━━ Provided data ━━

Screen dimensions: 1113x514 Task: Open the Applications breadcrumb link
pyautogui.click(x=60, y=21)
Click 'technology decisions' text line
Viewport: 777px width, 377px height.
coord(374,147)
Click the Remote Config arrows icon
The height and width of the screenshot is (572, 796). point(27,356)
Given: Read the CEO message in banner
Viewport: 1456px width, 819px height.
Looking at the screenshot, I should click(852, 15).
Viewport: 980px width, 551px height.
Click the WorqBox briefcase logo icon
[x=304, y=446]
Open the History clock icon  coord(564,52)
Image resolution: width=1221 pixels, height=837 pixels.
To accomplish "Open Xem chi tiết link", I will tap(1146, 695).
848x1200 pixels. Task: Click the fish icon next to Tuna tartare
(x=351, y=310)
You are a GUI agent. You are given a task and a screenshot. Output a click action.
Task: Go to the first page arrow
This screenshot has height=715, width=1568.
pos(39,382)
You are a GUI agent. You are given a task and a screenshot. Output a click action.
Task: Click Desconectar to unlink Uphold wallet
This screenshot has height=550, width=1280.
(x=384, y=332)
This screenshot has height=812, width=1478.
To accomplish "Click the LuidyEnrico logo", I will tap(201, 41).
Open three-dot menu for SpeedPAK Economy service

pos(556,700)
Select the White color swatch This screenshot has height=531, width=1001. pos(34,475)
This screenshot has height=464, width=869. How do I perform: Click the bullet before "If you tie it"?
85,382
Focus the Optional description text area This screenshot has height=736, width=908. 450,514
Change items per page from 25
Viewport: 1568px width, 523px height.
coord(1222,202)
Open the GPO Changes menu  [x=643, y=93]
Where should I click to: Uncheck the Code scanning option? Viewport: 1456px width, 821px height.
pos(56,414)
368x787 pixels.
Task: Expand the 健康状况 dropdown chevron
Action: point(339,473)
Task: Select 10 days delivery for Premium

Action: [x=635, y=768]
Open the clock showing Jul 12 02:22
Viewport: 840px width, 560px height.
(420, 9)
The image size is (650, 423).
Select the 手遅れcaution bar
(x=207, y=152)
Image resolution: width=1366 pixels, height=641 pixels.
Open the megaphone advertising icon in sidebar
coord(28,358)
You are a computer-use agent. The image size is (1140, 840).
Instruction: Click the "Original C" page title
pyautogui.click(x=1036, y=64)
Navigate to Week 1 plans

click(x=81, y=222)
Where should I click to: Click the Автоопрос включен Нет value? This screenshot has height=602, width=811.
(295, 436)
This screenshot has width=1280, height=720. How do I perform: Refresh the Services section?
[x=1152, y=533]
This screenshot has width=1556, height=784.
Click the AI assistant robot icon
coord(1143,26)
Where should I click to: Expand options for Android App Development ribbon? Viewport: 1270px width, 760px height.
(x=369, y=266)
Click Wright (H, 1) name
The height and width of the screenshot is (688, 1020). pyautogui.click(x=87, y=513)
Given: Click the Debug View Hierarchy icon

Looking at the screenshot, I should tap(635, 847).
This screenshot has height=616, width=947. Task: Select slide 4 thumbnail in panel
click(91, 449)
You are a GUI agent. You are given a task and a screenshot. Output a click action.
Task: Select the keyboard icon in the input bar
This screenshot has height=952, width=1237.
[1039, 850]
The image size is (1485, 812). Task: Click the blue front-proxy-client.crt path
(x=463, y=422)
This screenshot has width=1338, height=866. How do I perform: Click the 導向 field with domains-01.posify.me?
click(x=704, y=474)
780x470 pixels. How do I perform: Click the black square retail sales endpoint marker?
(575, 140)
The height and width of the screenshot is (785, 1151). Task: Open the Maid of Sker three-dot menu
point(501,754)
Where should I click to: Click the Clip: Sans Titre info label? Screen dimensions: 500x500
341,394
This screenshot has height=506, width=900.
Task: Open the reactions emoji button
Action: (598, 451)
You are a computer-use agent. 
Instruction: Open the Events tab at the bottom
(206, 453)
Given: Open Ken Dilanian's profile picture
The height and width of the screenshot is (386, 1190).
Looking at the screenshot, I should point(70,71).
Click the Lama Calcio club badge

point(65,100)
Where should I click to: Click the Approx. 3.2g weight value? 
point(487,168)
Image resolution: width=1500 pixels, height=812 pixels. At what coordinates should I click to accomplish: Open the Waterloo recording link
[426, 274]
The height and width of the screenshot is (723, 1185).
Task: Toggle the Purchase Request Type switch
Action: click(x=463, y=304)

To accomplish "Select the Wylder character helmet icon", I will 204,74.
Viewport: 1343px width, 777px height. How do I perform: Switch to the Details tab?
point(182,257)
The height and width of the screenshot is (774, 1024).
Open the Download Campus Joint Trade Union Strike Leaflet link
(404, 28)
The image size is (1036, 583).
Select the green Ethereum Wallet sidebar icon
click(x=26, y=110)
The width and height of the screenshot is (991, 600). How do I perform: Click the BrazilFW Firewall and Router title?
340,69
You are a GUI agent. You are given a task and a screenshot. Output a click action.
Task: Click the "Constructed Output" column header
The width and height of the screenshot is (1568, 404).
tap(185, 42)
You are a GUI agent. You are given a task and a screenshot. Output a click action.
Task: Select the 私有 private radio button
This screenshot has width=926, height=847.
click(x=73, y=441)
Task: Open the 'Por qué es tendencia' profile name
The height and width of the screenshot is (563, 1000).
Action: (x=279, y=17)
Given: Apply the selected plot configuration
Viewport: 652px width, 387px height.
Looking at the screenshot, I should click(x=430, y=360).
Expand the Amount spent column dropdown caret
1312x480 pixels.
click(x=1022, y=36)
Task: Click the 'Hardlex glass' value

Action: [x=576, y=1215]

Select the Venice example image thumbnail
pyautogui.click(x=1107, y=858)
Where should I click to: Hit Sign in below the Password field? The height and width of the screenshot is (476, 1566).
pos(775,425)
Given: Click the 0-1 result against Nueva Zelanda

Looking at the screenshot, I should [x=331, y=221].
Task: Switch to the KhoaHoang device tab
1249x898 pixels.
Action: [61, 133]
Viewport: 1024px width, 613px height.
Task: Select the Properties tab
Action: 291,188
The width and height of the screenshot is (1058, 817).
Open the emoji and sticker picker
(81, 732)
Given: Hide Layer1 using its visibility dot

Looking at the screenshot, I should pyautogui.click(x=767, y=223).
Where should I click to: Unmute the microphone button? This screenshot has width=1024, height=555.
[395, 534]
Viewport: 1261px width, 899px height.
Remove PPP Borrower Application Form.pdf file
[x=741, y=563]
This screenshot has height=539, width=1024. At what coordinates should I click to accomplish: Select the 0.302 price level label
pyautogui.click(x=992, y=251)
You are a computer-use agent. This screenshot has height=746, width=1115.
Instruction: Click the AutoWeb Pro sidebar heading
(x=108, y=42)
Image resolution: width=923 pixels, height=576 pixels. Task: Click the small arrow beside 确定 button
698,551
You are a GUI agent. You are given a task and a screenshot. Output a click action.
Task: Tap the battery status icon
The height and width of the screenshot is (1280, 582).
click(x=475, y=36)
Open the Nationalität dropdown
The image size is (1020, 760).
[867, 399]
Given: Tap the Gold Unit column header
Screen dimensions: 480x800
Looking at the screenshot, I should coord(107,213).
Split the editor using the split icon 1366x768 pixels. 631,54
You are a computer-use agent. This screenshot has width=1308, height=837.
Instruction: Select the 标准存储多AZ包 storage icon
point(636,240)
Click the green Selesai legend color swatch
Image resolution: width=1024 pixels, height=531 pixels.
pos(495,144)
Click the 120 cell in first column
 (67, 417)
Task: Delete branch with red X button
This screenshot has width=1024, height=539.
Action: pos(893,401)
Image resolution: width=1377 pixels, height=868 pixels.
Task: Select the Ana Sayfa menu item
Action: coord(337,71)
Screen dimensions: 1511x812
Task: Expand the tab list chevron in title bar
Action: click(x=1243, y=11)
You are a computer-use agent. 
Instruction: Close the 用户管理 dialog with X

━━━

▶ _Work to complete_
What lines in the records contain the word "profile"? Return each one.

▶ _Finished task_
Given: Open Ken Dilanian's profile picture
Task: Open the 'Por qué es tendencia' profile name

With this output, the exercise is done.